■ **What is asked**
Put the lines of the entries below, starting with the line that contains "Tap the John 1–2 location label" and going on through the line that contains "Maximize the Abwicklung", into a Markdown table with the columns No. and Line, one numbered row per line and blank lines left out.

■ **Task material**
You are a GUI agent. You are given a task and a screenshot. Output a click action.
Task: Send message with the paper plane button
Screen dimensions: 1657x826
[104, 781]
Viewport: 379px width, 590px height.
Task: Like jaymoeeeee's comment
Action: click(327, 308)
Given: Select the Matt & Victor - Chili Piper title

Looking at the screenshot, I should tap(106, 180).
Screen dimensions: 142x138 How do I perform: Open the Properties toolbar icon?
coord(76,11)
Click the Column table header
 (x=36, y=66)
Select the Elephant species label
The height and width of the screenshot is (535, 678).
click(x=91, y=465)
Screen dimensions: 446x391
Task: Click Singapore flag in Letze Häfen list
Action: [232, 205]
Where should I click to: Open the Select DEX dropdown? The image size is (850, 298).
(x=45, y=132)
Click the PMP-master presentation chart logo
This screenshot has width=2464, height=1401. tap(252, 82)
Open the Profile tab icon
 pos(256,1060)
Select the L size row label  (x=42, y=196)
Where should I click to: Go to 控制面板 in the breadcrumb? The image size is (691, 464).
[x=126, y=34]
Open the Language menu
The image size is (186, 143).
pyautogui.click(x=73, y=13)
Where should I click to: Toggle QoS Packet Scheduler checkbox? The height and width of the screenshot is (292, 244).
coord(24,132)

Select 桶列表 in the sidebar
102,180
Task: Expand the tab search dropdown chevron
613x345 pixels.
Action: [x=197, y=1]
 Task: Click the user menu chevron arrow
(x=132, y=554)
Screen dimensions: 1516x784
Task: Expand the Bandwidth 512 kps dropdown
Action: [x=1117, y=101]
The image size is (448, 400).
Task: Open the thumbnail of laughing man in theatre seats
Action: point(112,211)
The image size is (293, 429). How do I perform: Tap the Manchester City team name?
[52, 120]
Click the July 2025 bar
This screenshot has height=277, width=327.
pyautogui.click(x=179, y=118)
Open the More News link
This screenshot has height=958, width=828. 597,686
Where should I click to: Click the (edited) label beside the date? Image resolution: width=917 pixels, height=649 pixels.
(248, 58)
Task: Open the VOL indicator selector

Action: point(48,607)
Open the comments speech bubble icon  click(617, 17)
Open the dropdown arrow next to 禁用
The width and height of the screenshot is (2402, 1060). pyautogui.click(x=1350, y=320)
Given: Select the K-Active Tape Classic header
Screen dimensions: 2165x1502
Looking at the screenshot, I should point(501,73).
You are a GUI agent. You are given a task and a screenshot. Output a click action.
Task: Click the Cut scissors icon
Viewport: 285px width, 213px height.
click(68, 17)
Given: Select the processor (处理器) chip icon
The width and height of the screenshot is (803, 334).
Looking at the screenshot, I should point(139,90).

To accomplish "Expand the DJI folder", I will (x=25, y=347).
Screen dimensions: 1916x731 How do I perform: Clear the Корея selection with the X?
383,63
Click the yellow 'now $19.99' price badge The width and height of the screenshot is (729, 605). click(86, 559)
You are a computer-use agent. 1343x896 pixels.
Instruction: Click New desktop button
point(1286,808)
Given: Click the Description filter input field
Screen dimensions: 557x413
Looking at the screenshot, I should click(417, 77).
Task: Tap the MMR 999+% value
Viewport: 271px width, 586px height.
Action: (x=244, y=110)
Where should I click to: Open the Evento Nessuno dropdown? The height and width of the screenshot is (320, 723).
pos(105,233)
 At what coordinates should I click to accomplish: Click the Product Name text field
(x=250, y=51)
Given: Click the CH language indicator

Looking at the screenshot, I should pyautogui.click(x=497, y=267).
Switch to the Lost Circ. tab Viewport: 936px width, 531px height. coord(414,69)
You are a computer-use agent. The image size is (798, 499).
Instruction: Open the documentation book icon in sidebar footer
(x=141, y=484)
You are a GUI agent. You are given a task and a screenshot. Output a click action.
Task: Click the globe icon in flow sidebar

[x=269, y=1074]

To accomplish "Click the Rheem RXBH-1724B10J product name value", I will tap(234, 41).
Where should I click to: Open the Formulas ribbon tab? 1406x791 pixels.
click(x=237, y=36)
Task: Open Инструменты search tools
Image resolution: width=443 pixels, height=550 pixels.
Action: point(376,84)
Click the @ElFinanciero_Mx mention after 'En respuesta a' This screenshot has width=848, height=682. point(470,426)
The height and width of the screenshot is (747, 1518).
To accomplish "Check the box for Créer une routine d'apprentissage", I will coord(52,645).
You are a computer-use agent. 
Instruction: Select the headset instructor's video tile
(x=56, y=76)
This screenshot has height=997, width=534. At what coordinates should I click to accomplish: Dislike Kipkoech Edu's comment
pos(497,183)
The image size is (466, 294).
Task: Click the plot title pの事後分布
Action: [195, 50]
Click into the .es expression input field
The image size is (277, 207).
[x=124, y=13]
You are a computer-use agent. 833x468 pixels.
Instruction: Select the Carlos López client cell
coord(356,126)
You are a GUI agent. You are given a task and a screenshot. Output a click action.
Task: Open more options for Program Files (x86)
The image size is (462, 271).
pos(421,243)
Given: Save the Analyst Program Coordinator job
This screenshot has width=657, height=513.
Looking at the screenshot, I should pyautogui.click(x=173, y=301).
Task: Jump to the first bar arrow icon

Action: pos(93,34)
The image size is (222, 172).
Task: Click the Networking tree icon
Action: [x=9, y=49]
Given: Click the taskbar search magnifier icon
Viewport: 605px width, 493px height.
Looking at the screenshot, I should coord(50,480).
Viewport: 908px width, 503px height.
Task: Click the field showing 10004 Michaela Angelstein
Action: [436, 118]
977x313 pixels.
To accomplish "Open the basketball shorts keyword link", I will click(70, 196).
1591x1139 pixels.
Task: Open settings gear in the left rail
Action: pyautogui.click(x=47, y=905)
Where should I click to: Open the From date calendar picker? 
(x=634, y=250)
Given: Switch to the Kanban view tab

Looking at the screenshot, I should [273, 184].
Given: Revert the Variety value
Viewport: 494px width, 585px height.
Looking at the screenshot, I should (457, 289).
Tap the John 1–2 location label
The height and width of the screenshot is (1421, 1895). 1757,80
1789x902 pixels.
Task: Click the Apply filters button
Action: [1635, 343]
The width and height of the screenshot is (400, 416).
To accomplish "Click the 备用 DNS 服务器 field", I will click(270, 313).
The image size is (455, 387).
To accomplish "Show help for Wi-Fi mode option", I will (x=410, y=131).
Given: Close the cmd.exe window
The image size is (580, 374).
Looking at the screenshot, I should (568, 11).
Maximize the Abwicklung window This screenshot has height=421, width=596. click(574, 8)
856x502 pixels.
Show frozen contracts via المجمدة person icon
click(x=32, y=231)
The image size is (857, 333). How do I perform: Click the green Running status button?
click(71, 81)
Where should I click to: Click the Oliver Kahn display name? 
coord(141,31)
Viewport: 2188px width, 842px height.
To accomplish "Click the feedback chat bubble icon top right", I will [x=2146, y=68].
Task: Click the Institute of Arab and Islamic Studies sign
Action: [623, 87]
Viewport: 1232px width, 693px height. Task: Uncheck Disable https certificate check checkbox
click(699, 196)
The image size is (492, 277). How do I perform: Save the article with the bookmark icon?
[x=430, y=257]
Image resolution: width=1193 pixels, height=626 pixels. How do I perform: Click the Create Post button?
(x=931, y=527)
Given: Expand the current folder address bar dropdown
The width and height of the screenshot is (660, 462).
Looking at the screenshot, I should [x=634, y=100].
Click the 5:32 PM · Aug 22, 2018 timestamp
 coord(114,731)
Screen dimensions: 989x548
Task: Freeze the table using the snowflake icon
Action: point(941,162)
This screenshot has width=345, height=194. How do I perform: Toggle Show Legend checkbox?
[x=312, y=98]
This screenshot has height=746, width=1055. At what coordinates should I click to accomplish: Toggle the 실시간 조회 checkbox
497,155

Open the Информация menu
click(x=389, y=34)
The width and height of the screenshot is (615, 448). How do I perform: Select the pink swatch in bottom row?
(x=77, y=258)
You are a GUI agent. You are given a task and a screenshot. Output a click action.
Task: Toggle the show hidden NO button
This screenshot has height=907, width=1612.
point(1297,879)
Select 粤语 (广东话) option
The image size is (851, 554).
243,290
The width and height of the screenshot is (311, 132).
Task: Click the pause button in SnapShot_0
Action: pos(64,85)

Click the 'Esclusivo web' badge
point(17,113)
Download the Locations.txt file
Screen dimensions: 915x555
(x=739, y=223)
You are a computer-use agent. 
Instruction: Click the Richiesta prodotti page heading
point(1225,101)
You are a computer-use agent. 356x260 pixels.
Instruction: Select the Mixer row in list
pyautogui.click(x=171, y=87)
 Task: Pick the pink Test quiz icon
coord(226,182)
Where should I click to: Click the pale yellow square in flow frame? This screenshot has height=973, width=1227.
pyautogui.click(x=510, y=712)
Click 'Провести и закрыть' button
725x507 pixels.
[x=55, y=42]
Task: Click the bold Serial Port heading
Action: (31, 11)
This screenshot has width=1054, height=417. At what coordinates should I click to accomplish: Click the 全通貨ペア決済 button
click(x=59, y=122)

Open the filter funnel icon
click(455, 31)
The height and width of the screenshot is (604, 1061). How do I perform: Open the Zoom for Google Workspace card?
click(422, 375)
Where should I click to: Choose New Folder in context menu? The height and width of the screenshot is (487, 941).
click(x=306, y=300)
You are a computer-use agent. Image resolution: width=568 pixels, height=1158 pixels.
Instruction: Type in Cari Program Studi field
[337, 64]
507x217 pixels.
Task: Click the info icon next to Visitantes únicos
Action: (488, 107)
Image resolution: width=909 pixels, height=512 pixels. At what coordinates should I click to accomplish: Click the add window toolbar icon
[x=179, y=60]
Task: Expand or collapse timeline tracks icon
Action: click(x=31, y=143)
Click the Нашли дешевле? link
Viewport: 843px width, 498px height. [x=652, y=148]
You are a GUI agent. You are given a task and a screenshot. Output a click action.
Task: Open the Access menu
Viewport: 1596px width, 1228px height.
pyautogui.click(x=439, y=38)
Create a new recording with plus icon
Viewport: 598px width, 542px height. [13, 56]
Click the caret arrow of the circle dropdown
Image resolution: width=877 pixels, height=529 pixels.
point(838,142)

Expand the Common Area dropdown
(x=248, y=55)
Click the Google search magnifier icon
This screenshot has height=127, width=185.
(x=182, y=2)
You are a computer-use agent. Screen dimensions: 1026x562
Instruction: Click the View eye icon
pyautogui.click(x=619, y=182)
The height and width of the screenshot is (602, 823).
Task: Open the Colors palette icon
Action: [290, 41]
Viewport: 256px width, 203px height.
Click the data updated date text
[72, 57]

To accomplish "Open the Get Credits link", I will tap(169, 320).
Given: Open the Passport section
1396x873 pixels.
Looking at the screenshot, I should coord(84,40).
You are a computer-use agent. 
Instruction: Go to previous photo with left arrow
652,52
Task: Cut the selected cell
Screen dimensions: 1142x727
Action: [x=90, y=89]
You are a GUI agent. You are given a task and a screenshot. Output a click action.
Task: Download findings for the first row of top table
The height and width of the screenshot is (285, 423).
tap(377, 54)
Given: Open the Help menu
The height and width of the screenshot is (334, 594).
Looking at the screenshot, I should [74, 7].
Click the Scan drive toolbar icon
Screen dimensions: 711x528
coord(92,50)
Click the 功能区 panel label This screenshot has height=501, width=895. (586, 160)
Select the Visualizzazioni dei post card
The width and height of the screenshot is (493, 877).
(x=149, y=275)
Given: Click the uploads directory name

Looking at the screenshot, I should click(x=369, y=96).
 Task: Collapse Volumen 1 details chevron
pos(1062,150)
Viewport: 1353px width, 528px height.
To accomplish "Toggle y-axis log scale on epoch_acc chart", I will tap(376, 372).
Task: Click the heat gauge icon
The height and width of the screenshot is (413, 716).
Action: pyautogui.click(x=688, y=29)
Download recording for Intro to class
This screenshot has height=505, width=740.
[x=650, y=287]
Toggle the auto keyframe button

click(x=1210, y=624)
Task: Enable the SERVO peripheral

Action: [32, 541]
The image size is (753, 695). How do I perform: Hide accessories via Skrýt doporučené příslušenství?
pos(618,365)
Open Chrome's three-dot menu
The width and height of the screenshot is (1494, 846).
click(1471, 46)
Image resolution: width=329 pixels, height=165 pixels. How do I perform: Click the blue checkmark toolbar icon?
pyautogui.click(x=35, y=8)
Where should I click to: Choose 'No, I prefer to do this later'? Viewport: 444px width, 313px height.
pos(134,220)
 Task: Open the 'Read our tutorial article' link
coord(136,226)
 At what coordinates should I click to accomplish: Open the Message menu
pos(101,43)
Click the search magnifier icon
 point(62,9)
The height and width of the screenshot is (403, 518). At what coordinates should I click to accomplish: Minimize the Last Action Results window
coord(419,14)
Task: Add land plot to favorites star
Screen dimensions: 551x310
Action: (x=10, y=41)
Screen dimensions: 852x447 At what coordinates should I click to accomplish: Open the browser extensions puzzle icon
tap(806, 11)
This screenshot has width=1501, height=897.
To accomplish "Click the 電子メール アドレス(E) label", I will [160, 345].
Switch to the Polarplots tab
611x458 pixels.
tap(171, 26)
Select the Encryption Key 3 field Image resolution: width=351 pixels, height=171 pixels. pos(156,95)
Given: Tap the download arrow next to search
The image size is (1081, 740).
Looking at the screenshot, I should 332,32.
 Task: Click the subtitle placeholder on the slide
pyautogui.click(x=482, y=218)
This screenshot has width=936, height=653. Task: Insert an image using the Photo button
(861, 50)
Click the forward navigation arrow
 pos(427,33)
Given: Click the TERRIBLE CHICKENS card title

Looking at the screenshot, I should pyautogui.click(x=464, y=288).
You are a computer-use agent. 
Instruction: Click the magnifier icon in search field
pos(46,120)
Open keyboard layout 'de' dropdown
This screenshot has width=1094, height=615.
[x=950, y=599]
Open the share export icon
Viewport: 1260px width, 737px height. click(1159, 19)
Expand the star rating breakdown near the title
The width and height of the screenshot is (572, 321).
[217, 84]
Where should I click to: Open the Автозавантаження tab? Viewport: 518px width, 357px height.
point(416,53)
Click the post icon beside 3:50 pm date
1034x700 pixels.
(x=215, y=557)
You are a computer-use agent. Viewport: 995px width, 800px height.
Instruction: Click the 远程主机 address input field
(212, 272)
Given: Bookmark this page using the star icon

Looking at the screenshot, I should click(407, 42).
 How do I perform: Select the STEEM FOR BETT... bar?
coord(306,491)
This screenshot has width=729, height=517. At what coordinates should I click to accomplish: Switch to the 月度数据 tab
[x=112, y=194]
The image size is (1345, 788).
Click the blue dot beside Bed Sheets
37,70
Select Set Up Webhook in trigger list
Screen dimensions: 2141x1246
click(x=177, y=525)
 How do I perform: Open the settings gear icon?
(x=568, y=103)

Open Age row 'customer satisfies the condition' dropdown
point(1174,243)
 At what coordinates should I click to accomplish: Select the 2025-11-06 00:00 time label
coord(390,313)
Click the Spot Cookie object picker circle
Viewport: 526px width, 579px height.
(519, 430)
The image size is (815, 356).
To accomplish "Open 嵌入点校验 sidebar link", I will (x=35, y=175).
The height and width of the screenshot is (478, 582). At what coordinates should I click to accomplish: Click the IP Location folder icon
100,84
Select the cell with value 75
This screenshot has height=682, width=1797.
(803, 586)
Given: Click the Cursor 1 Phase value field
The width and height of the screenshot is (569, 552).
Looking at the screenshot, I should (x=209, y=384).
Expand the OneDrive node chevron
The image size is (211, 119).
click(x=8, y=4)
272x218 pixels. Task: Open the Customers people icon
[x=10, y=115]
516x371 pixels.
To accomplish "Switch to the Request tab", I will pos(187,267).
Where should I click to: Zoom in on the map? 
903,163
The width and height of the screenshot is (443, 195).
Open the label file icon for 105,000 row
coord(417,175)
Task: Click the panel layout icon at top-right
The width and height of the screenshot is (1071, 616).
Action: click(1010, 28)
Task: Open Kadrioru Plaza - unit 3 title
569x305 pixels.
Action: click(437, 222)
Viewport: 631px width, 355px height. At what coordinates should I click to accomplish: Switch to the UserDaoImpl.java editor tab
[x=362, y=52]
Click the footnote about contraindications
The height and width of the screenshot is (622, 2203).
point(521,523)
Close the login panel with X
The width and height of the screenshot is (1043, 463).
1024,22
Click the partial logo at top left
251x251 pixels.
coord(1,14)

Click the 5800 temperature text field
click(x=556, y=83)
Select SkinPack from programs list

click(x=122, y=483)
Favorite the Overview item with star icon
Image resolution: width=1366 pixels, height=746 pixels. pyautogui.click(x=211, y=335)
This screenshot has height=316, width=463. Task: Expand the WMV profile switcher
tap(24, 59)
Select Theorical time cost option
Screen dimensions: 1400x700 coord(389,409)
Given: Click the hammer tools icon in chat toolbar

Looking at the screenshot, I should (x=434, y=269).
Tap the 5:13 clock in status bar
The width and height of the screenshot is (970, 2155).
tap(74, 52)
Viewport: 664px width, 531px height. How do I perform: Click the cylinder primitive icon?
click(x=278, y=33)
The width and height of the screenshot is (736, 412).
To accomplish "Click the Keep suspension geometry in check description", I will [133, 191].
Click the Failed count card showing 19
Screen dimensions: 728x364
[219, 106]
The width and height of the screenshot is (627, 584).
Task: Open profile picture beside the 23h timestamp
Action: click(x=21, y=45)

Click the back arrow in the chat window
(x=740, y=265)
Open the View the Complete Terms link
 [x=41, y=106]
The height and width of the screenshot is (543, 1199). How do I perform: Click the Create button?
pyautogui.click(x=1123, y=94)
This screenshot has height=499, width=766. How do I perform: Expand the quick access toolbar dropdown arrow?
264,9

■ **The answer**
| No. | Line |
|---|---|
| 1 | Tap the John 1–2 location label |
| 2 | The height and width of the screenshot is (1421, 1895). 1757,80 |
| 3 | 1789x902 pixels. |
| 4 | Task: Click the Apply filters button |
| 5 | Action: [1635, 343] |
| 6 | The width and height of the screenshot is (400, 416). |
| 7 | To accomplish "Click the 备用 DNS 服务器 field", I will click(270, 313). |
| 8 | The image size is (455, 387). |
| 9 | To accomplish "Show help for Wi-Fi mode option", I will (x=410, y=131). |
| 10 | Given: Close the cmd.exe window |
| 11 | The image size is (580, 374). |
| 12 | Looking at the screenshot, I should (568, 11). |
| 13 | Maximize the Abwicklung window This screenshot has height=421, width=596. click(574, 8) |